• _Instructions to follow_
Write the entries again exactly, with no line missing.

• _Supplied material_
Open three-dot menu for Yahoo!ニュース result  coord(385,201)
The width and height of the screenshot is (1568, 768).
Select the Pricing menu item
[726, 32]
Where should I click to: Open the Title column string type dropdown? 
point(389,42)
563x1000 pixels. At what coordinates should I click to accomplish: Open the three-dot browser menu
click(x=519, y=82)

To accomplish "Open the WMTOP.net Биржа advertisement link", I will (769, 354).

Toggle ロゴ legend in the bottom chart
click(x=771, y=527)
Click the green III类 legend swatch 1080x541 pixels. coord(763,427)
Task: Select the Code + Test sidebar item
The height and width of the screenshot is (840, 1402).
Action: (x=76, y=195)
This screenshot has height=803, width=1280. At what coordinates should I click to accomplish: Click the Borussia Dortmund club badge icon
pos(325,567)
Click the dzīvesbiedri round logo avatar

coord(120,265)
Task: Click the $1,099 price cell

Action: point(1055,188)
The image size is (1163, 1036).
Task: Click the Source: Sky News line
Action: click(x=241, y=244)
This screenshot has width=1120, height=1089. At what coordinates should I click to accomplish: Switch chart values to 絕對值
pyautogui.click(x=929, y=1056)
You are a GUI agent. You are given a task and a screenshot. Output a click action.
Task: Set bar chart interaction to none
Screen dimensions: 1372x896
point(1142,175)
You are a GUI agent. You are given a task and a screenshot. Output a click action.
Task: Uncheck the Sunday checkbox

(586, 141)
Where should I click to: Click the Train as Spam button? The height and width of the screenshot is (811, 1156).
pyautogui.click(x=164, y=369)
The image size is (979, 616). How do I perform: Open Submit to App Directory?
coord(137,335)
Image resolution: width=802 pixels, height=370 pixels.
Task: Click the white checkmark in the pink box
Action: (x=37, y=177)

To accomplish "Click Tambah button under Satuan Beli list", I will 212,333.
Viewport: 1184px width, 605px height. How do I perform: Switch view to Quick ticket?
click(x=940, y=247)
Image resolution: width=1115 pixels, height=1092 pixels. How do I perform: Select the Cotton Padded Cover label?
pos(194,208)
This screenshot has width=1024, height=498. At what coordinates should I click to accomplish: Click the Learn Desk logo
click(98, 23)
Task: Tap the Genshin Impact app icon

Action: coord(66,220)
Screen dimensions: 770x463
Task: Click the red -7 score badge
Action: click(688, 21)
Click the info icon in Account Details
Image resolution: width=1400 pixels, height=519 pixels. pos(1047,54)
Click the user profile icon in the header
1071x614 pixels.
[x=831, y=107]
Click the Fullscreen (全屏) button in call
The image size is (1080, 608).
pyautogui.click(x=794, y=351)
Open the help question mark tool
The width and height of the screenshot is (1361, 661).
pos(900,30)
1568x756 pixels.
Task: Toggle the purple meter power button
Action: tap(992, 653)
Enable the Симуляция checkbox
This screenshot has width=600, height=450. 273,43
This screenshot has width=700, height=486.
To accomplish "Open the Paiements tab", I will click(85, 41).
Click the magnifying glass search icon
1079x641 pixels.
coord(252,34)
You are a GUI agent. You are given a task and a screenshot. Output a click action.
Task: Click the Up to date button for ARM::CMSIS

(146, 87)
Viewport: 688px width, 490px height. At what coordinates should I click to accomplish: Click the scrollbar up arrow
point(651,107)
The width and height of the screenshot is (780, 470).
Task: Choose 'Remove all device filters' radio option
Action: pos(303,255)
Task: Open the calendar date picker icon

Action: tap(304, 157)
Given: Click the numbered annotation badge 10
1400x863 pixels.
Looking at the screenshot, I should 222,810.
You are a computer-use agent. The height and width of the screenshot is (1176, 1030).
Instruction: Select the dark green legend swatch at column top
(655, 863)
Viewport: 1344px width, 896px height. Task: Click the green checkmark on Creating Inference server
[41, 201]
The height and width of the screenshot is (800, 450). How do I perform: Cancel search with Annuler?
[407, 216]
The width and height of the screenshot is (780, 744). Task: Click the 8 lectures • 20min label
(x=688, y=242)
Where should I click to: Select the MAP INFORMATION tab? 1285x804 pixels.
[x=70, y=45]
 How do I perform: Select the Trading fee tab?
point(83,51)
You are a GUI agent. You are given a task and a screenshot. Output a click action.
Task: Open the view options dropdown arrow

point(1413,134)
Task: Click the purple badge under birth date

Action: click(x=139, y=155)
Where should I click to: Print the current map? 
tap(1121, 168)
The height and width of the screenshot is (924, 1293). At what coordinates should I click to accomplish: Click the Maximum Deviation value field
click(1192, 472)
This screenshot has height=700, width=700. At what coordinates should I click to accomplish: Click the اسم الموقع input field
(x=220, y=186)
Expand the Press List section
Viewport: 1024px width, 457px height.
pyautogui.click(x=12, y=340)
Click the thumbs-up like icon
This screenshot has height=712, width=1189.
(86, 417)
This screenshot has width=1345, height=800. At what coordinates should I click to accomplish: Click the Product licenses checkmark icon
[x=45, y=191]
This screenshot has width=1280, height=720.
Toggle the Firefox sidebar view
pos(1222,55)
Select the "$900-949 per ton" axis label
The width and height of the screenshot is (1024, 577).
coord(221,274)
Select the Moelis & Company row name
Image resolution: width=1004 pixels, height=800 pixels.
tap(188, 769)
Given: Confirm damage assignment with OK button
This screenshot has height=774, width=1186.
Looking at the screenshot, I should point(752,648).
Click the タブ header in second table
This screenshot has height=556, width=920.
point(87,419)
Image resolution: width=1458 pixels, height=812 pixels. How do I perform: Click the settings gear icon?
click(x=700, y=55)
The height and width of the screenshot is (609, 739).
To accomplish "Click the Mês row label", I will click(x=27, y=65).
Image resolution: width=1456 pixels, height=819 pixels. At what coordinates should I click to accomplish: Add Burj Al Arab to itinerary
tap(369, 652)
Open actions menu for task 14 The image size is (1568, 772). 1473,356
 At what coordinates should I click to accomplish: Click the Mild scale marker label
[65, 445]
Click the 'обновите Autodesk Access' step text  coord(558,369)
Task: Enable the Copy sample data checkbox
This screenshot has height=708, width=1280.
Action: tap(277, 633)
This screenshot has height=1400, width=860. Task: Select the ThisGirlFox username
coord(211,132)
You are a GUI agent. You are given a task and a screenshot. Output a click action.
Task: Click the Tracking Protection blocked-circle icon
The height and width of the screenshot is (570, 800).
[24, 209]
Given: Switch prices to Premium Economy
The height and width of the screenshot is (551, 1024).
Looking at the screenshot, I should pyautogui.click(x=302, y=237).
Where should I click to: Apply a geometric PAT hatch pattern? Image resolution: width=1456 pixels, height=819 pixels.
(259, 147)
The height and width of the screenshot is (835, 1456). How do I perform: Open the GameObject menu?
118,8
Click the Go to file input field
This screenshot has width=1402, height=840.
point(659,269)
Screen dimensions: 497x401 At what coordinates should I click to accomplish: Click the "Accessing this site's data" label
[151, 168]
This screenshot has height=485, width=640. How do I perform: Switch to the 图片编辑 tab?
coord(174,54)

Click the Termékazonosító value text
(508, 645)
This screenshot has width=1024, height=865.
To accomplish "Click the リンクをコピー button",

• _Solution for this exercise_
Open three-dot menu for Yahoo!ニュース result  coord(385,201)
The width and height of the screenshot is (1568, 768).
Select the Pricing menu item
[726, 32]
Where should I click to: Open the Title column string type dropdown? 
point(389,42)
563x1000 pixels. At what coordinates should I click to accomplish: Open the three-dot browser menu
click(x=519, y=82)

To accomplish "Open the WMTOP.net Биржа advertisement link", I will (769, 354).

Toggle ロゴ legend in the bottom chart
click(x=771, y=527)
Click the green III类 legend swatch 1080x541 pixels. coord(763,427)
Task: Select the Code + Test sidebar item
The height and width of the screenshot is (840, 1402).
Action: (x=76, y=195)
This screenshot has height=803, width=1280. At what coordinates should I click to accomplish: Click the Borussia Dortmund club badge icon
pos(325,567)
Click the dzīvesbiedri round logo avatar

coord(120,265)
Task: Click the $1,099 price cell

Action: point(1055,188)
The image size is (1163, 1036).
Task: Click the Source: Sky News line
Action: click(x=241, y=244)
This screenshot has width=1120, height=1089. At what coordinates should I click to accomplish: Switch chart values to 絕對值
pyautogui.click(x=929, y=1056)
You are a GUI agent. You are given a task and a screenshot. Output a click action.
Task: Set bar chart interaction to none
Screen dimensions: 1372x896
point(1142,175)
You are a GUI agent. You are given a task and a screenshot. Output a click action.
Task: Uncheck the Sunday checkbox

(586, 141)
Where should I click to: Click the Train as Spam button? The height and width of the screenshot is (811, 1156).
pyautogui.click(x=164, y=369)
The image size is (979, 616). How do I perform: Open Submit to App Directory?
coord(137,335)
Image resolution: width=802 pixels, height=370 pixels.
Task: Click the white checkmark in the pink box
Action: (x=37, y=177)

To accomplish "Click Tambah button under Satuan Beli list", I will 212,333.
Viewport: 1184px width, 605px height. How do I perform: Switch view to Quick ticket?
click(x=940, y=247)
Image resolution: width=1115 pixels, height=1092 pixels. How do I perform: Select the Cotton Padded Cover label?
pos(194,208)
This screenshot has width=1024, height=498. At what coordinates should I click to accomplish: Click the Learn Desk logo
click(98, 23)
Task: Tap the Genshin Impact app icon

Action: coord(66,220)
Screen dimensions: 770x463
Task: Click the red -7 score badge
Action: click(688, 21)
Click the info icon in Account Details
Image resolution: width=1400 pixels, height=519 pixels. pos(1047,54)
Click the user profile icon in the header
1071x614 pixels.
[x=831, y=107]
Click the Fullscreen (全屏) button in call
The image size is (1080, 608).
pyautogui.click(x=794, y=351)
Open the help question mark tool
The width and height of the screenshot is (1361, 661).
pos(900,30)
1568x756 pixels.
Task: Toggle the purple meter power button
Action: tap(992, 653)
Enable the Симуляция checkbox
This screenshot has width=600, height=450. 273,43
This screenshot has width=700, height=486.
To accomplish "Open the Paiements tab", I will click(85, 41).
Click the magnifying glass search icon
1079x641 pixels.
coord(252,34)
You are a GUI agent. You are given a task and a screenshot. Output a click action.
Task: Click the Up to date button for ARM::CMSIS

(146, 87)
Viewport: 688px width, 490px height. At what coordinates should I click to accomplish: Click the scrollbar up arrow
point(651,107)
The width and height of the screenshot is (780, 470).
Task: Choose 'Remove all device filters' radio option
Action: pos(303,255)
Task: Open the calendar date picker icon

Action: tap(304, 157)
Given: Click the numbered annotation badge 10
1400x863 pixels.
Looking at the screenshot, I should 222,810.
You are a computer-use agent. The height and width of the screenshot is (1176, 1030).
Instruction: Select the dark green legend swatch at column top
(655, 863)
Viewport: 1344px width, 896px height. Task: Click the green checkmark on Creating Inference server
[41, 201]
The height and width of the screenshot is (800, 450). How do I perform: Cancel search with Annuler?
[407, 216]
The width and height of the screenshot is (780, 744). Task: Click the 8 lectures • 20min label
(x=688, y=242)
Where should I click to: Select the MAP INFORMATION tab? 1285x804 pixels.
[x=70, y=45]
 How do I perform: Select the Trading fee tab?
point(83,51)
You are a GUI agent. You are given a task and a screenshot. Output a click action.
Task: Open the view options dropdown arrow

point(1413,134)
Task: Click the purple badge under birth date

Action: click(x=139, y=155)
Where should I click to: Print the current map? 
tap(1121, 168)
The height and width of the screenshot is (924, 1293). At what coordinates should I click to accomplish: Click the Maximum Deviation value field
click(1192, 472)
This screenshot has height=700, width=700. At what coordinates should I click to accomplish: Click the اسم الموقع input field
(x=220, y=186)
Expand the Press List section
Viewport: 1024px width, 457px height.
pyautogui.click(x=12, y=340)
Click the thumbs-up like icon
This screenshot has height=712, width=1189.
(86, 417)
This screenshot has width=1345, height=800. At what coordinates should I click to accomplish: Click the Product licenses checkmark icon
[x=45, y=191]
This screenshot has width=1280, height=720.
Toggle the Firefox sidebar view
pos(1222,55)
Select the "$900-949 per ton" axis label
The width and height of the screenshot is (1024, 577).
coord(221,274)
Select the Moelis & Company row name
Image resolution: width=1004 pixels, height=800 pixels.
tap(188, 769)
Given: Confirm damage assignment with OK button
This screenshot has height=774, width=1186.
Looking at the screenshot, I should point(752,648).
Click the タブ header in second table
This screenshot has height=556, width=920.
point(87,419)
Image resolution: width=1458 pixels, height=812 pixels. How do I perform: Click the settings gear icon?
click(x=700, y=55)
The height and width of the screenshot is (609, 739).
To accomplish "Click the Mês row label", I will click(x=27, y=65).
Image resolution: width=1456 pixels, height=819 pixels. At what coordinates should I click to accomplish: Add Burj Al Arab to itinerary
tap(369, 652)
Open actions menu for task 14 The image size is (1568, 772). 1473,356
 At what coordinates should I click to accomplish: Click the Mild scale marker label
[65, 445]
Click the 'обновите Autodesk Access' step text  coord(558,369)
Task: Enable the Copy sample data checkbox
This screenshot has height=708, width=1280.
Action: tap(277, 633)
This screenshot has height=1400, width=860. Task: Select the ThisGirlFox username
coord(211,132)
You are a GUI agent. You are given a task and a screenshot. Output a click action.
Task: Click the Tracking Protection blocked-circle icon
The height and width of the screenshot is (570, 800).
[24, 209]
Given: Switch prices to Premium Economy
The height and width of the screenshot is (551, 1024).
Looking at the screenshot, I should pyautogui.click(x=302, y=237).
Where should I click to: Apply a geometric PAT hatch pattern? Image resolution: width=1456 pixels, height=819 pixels.
(259, 147)
The height and width of the screenshot is (835, 1456). How do I perform: Open the GameObject menu?
118,8
Click the Go to file input field
This screenshot has width=1402, height=840.
point(659,269)
Screen dimensions: 497x401 At what coordinates should I click to accomplish: Click the "Accessing this site's data" label
[151, 168]
This screenshot has height=485, width=640. How do I perform: Switch to the 图片编辑 tab?
coord(174,54)

Click the Termékazonosító value text
(508, 645)
This screenshot has width=1024, height=865.
To accomplish "Click the リンクをコピー button",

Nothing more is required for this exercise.